Mr. Primeau noted that the patient population represented those who were the best candidates for high tibial osteotomy, in that they were keen to avoid total knee replacement.

“While these types of patients may have the best outcomes, our studies suggest patients traditionally not considered ideal candidates for HTO [high tibial osteotomy] – such as females, and patients with limited disease in other knee compartments – also have large improvements in pain and function after HTO, and around 70% of those patients do not get a total knee replacement within 10 years,” he said in an interview.

Mr. Primeau suggested that the improvements achieved with high tibial osteotomy might extend the time before a knee replacement is required, or even help some patients avoid it altogether.

“Importantly, recent studies show HTO does not complicate future joint replacement surgery,” he said. “One can get a knee replacement after HTO; the reverse is not possible.”

The ideal patient for a high tibial osteotomy would be one whose osteoarthritis was confined to the medial compartment of the knee, was younger – in their 40s or 50s – and with relatively high activity levels, he said.
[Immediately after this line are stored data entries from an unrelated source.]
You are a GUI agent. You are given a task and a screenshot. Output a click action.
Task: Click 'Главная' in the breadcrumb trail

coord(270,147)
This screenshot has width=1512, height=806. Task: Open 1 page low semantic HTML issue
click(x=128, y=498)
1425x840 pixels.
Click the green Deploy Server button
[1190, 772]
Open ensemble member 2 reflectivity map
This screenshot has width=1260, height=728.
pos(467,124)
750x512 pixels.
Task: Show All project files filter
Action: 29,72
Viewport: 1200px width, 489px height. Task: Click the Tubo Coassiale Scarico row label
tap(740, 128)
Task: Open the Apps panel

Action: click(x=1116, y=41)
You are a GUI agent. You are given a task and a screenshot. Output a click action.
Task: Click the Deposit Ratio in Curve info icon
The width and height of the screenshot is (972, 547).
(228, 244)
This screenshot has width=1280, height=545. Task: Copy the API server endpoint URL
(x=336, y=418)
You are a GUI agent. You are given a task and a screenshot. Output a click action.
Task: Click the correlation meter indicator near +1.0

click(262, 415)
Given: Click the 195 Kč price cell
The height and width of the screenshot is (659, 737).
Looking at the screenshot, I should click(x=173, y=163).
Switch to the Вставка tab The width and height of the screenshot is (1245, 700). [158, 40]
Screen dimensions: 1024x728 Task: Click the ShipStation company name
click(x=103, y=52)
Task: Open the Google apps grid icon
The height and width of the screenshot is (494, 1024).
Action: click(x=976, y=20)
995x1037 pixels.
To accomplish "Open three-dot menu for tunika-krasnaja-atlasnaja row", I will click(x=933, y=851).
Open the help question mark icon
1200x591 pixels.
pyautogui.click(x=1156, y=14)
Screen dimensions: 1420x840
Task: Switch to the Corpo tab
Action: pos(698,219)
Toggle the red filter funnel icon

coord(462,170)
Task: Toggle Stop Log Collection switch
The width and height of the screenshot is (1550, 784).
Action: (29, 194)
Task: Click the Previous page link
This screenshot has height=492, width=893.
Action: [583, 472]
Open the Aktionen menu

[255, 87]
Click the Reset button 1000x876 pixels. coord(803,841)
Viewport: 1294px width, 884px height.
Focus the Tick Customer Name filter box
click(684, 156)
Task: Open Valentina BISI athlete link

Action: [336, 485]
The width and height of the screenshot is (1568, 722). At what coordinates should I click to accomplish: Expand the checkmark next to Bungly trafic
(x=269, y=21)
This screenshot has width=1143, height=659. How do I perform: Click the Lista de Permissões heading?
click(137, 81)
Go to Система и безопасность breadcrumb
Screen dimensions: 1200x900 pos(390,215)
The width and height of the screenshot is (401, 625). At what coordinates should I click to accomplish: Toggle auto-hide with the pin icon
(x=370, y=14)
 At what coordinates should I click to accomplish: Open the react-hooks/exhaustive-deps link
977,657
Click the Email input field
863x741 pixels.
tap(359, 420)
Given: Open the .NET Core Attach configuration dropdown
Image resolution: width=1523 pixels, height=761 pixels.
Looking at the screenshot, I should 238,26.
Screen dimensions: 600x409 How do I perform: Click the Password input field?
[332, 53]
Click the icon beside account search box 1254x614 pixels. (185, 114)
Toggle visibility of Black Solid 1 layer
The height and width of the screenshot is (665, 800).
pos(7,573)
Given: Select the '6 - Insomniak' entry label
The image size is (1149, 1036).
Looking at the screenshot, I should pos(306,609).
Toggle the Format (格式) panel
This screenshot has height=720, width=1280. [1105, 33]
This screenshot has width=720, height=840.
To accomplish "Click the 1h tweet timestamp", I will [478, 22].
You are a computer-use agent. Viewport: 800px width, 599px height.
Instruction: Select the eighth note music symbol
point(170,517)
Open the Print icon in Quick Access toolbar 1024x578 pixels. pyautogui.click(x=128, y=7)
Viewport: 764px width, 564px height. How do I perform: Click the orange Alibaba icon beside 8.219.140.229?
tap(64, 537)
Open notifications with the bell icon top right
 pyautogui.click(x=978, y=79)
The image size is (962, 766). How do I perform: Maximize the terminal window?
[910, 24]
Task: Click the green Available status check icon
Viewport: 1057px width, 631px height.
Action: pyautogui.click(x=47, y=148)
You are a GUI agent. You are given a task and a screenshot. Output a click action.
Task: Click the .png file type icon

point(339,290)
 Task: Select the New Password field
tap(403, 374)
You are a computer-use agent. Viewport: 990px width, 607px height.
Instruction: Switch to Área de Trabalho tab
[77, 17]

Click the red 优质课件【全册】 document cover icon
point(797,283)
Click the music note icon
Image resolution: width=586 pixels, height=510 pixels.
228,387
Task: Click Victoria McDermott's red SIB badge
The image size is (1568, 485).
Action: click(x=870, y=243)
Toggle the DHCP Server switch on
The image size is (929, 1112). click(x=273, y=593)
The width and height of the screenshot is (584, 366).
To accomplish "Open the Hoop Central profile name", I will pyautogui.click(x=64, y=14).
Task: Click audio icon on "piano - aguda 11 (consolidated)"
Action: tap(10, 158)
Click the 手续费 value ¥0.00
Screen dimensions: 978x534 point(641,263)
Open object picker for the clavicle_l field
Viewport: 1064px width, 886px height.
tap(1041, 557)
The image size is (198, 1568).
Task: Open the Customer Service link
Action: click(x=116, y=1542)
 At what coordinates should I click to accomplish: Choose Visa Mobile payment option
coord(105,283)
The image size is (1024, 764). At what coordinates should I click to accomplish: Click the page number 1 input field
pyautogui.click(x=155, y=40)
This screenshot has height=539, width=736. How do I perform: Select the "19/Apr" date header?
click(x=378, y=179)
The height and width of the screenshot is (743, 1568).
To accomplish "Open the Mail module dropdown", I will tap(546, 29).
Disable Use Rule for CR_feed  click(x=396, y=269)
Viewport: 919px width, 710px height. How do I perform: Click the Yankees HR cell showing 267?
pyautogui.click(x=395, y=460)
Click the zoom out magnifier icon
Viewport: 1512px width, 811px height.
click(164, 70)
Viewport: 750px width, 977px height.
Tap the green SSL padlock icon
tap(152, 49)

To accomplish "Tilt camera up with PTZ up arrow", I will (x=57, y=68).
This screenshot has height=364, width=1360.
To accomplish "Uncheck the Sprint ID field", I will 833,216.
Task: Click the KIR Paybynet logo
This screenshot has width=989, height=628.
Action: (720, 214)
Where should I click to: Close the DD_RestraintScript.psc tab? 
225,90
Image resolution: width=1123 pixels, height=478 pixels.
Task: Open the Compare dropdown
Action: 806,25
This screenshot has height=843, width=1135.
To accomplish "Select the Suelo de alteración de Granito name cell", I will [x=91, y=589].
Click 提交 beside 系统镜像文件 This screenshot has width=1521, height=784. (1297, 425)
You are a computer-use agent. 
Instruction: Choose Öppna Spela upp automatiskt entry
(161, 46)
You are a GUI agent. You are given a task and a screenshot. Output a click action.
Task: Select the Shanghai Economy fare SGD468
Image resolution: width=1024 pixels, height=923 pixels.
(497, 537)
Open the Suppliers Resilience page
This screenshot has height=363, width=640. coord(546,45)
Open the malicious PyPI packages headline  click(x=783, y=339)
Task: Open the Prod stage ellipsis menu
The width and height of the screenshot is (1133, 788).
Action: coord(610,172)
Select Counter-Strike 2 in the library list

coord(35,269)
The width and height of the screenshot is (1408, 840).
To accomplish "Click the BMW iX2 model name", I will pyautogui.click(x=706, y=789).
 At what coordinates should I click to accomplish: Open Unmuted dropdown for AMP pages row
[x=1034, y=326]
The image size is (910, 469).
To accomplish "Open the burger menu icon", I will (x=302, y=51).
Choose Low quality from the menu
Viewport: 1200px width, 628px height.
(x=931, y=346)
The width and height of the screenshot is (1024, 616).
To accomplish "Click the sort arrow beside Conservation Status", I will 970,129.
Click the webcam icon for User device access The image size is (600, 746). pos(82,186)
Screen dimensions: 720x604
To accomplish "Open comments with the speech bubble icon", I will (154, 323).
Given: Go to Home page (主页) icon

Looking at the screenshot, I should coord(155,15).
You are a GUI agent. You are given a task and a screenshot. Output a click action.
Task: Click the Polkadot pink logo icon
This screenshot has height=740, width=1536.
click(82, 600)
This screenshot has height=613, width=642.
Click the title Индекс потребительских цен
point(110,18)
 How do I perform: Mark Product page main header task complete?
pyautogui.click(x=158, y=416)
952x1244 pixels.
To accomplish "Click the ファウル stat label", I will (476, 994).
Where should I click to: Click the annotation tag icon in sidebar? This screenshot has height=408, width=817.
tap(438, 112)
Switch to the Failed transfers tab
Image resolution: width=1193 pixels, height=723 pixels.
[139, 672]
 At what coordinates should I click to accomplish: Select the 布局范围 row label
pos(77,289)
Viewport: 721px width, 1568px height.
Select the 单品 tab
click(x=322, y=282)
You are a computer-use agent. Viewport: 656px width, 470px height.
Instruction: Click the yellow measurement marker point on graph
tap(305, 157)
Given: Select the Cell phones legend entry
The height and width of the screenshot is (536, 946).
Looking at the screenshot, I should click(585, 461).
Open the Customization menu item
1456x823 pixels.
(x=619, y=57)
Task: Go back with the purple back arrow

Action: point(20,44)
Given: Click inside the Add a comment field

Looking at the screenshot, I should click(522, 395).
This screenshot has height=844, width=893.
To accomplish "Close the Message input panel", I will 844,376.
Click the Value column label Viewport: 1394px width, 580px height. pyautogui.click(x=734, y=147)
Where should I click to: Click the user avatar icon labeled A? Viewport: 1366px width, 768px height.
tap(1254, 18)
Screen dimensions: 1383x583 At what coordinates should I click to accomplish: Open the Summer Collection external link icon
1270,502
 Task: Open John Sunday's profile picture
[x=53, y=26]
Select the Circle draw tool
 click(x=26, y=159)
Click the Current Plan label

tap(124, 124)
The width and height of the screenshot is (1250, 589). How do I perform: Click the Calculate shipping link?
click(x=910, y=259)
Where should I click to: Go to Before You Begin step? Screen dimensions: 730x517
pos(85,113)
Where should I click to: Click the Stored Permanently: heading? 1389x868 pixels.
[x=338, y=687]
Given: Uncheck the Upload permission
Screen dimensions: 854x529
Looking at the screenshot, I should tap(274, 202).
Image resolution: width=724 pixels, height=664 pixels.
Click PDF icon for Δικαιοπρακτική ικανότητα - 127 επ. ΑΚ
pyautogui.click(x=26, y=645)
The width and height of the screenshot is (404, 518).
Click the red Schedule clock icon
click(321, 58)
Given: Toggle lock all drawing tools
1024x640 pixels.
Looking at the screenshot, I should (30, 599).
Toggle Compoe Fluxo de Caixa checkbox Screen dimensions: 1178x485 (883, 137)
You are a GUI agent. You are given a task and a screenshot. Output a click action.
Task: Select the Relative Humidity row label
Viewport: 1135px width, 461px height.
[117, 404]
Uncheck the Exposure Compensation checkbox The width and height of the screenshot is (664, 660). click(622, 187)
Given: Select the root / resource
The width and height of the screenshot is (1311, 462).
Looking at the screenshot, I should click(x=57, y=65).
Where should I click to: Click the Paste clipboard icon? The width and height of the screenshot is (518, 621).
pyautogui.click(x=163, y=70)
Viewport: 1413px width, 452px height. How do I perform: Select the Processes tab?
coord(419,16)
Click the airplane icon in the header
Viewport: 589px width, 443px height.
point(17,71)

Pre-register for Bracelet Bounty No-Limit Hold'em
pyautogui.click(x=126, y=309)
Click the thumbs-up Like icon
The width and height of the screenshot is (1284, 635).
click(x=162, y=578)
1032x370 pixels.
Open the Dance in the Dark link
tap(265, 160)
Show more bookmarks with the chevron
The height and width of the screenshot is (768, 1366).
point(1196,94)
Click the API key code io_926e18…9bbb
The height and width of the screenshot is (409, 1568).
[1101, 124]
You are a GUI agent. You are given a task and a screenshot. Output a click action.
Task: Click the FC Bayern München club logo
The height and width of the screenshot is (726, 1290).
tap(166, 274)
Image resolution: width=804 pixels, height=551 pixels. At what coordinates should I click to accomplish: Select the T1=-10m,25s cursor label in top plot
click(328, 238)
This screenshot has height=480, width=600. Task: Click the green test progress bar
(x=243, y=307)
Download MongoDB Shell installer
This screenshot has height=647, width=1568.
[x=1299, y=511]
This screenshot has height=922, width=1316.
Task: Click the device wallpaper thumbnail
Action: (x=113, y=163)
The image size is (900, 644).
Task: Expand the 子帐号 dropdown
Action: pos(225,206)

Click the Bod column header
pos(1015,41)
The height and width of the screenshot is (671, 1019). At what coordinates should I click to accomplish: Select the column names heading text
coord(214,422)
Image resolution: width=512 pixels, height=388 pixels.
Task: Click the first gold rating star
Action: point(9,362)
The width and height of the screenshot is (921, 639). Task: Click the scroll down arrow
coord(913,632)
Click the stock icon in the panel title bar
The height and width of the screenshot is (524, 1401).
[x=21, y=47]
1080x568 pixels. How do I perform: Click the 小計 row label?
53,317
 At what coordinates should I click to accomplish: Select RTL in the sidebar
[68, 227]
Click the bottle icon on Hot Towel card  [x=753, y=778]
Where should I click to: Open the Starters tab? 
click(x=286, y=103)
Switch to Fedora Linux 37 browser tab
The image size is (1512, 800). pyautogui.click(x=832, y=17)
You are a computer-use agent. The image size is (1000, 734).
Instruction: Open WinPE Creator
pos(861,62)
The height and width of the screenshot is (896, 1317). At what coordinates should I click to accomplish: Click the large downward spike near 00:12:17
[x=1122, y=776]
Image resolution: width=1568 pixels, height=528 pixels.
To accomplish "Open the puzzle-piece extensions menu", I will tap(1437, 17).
Some studies also suggest better outcomes in men than women.

In response to an audience question about the rehabilitation requirements after high tibial osteotomy, Mr. Primeau commented that the design of the plates used in the procedure have changed over time, and this has influenced rehabilitation needs. When the study began, patients needed anywhere from 8 to 12 weeks of no weight bearing, using crutches, to allow for bone consolidation to occur.

“Since then, plate designs have changed a lot, and patients are able to start ambulating as early as 2 weeks after the surgery now,” he said. The rehabilitation is similar to what is required for knee osteoarthritis in general, focusing on range of motion, strengthening, proprioception, and muscle training.

No conflicts of interest were declared.